Non-Pharmacological Interventions
Lifestyle modifications include: (1) smoking cessation, (2) exercise training, and (3) dietary recommendations. Dietary recommendations include: (1) a low-fat diet, (2) a low-sodium diet, and (3) a high-fiber diet. Physical activity prescriptions include: (1) 30 minutes of moderate-intensity exercise, 5 days a week. Surgical/procedural indications include: (1) coronary artery bypass grafting (CABG), and (2) PCI.
Special Populations
- Pregnancy: aspirin is classified as a category C agent, with a recommended dose of 81-100 mg daily. Clopidogrel is classified as a category B agent, with a recommended dose of 75 mg daily.
- Chronic Kidney Disease: clopidogrel is contraindicated in patients with a creatinine clearance <30 mL/min. Prasugrel is contraindicated in patients with a creatinine clearance <30 mL/min.
- Hepatic Impairment: clopidogrel is contraindicated in patients with severe hepatic impairment. Prasugrel is contraindicated in patients with severe hepatic impairment.
- Elderly (>65 years): aspirin is recommended at a dose of 81-100 mg daily. Clopidogrel is recommended at a dose of 75 mg daily.

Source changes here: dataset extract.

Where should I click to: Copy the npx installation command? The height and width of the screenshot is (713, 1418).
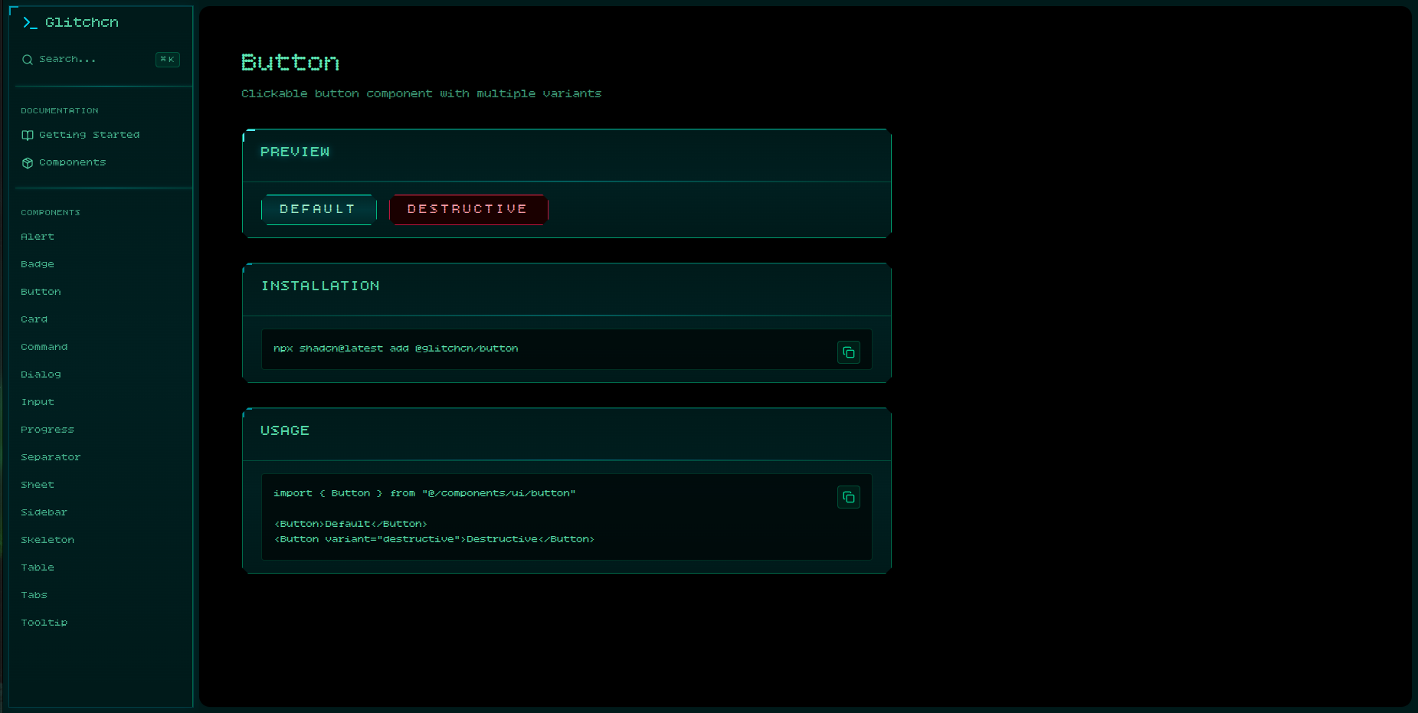click(848, 352)
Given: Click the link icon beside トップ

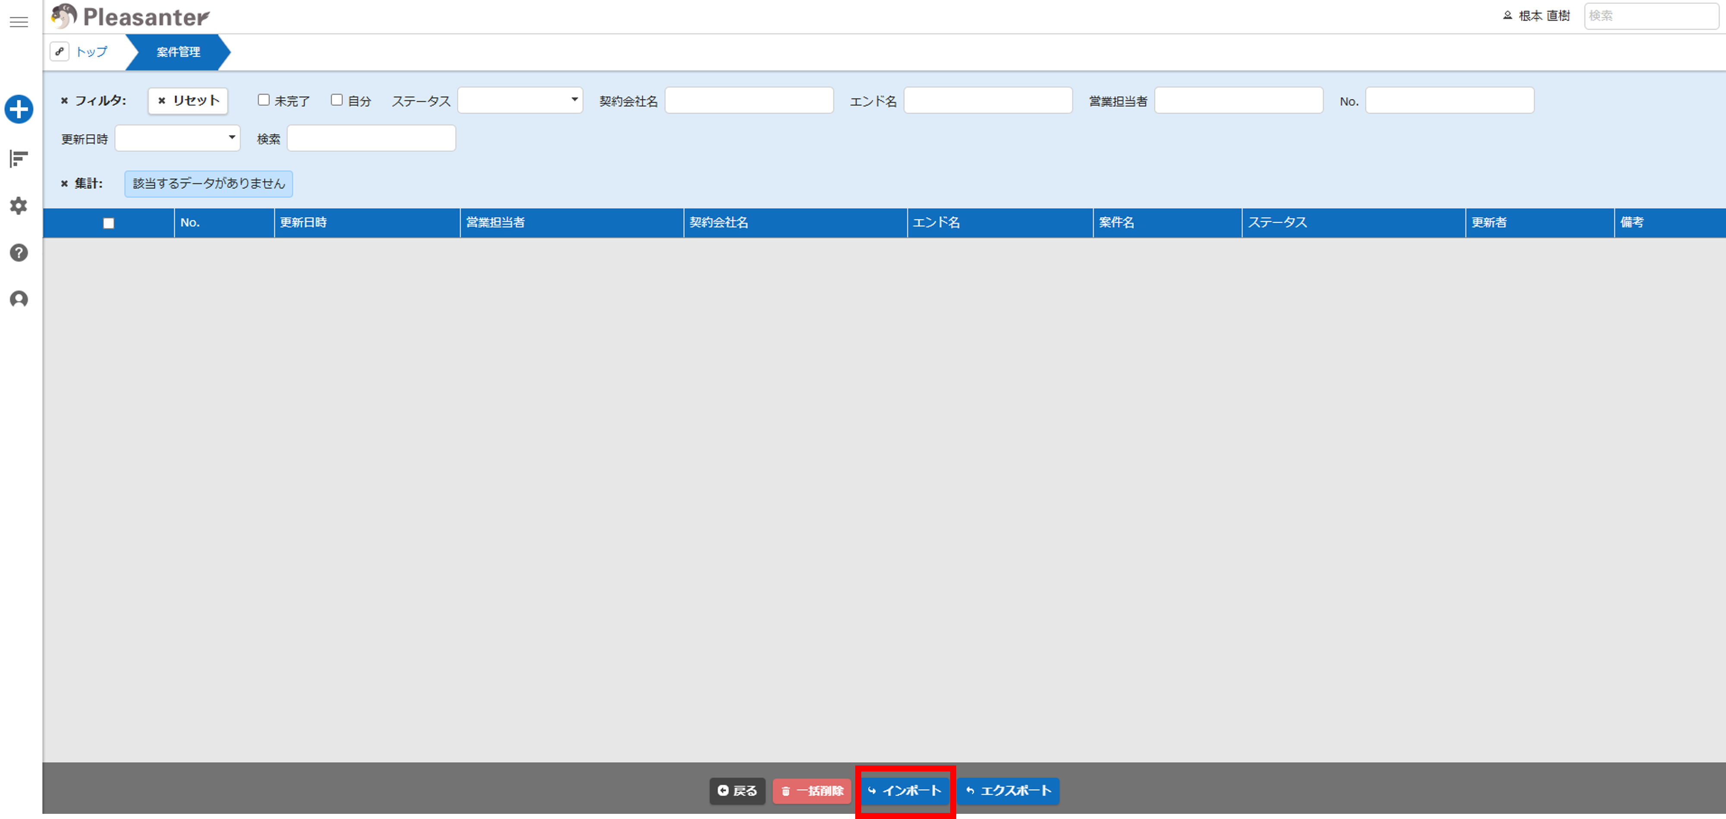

- Pediatrics: aspirin is recommended at a dose of 3-5 mg/kg daily. Clopidogrel is recommended at a dose of 0.5-1 mg/kg daily.

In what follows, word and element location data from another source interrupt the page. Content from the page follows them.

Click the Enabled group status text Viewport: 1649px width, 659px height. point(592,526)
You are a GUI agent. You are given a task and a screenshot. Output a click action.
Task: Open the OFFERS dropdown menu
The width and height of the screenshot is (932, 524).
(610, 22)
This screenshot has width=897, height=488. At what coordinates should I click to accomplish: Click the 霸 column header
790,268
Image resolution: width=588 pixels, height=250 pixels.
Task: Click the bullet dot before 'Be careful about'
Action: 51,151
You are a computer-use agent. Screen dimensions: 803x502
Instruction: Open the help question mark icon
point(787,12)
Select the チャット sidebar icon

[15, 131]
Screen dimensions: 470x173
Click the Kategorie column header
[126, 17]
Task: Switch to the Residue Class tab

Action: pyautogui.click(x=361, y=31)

Complications and Prognosis
Major complications of CAD include: (1) myocardial infarction (20%), (2) stroke (10%), and (3) cardiac arrest (5%). Mortality data include: (1) 30-day mortality (5%), (2) 1-year mortality (10%), and (3) 5-year mortality (20%). Prognostic scoring systems include: (1) the GRACE score, and (2) the TIMI risk score. Factors associated with poor outcome include: (1) age >65 years, (2) diabetes mellitus, and (3) chronic kidney disease.
Recent Advances and Emerging Therapies (2020-2024)
New drug approvals include: (1) ticagrelor, and (2) prasugrel. Updated guidelines include: (1) the 2020 ACC/AHA guideline, and (2) the 2020 ESC guideline. Ongoing clinical trials include: (1) the TWILIGHT trial (NCT02207750), and (2) the THEMIS trial (NCT02305410). Novel biomarkers include: (1) troponin, and (2) copeptin. Precision medicine approaches include: (1) genetic testing, and (2) proteomic analysis.
Patient Education and Counseling
Key messages for patients include: (1) the importance of medication adherence, (2) the risks and benefits of antiplatelet therapy, and (3) the signs and symptoms of bleeding complications. Medication adherence strategies include: (1) pill boxes, and (2) reminders. Warning signs requiring immediate medical attention include: (1) chest pain, (2) shortness of breath, and (3) bleeding. Lifestyle modification targets include: (1) a low-fat diet, (2) a low-sodium diet, and (3) regular exercise.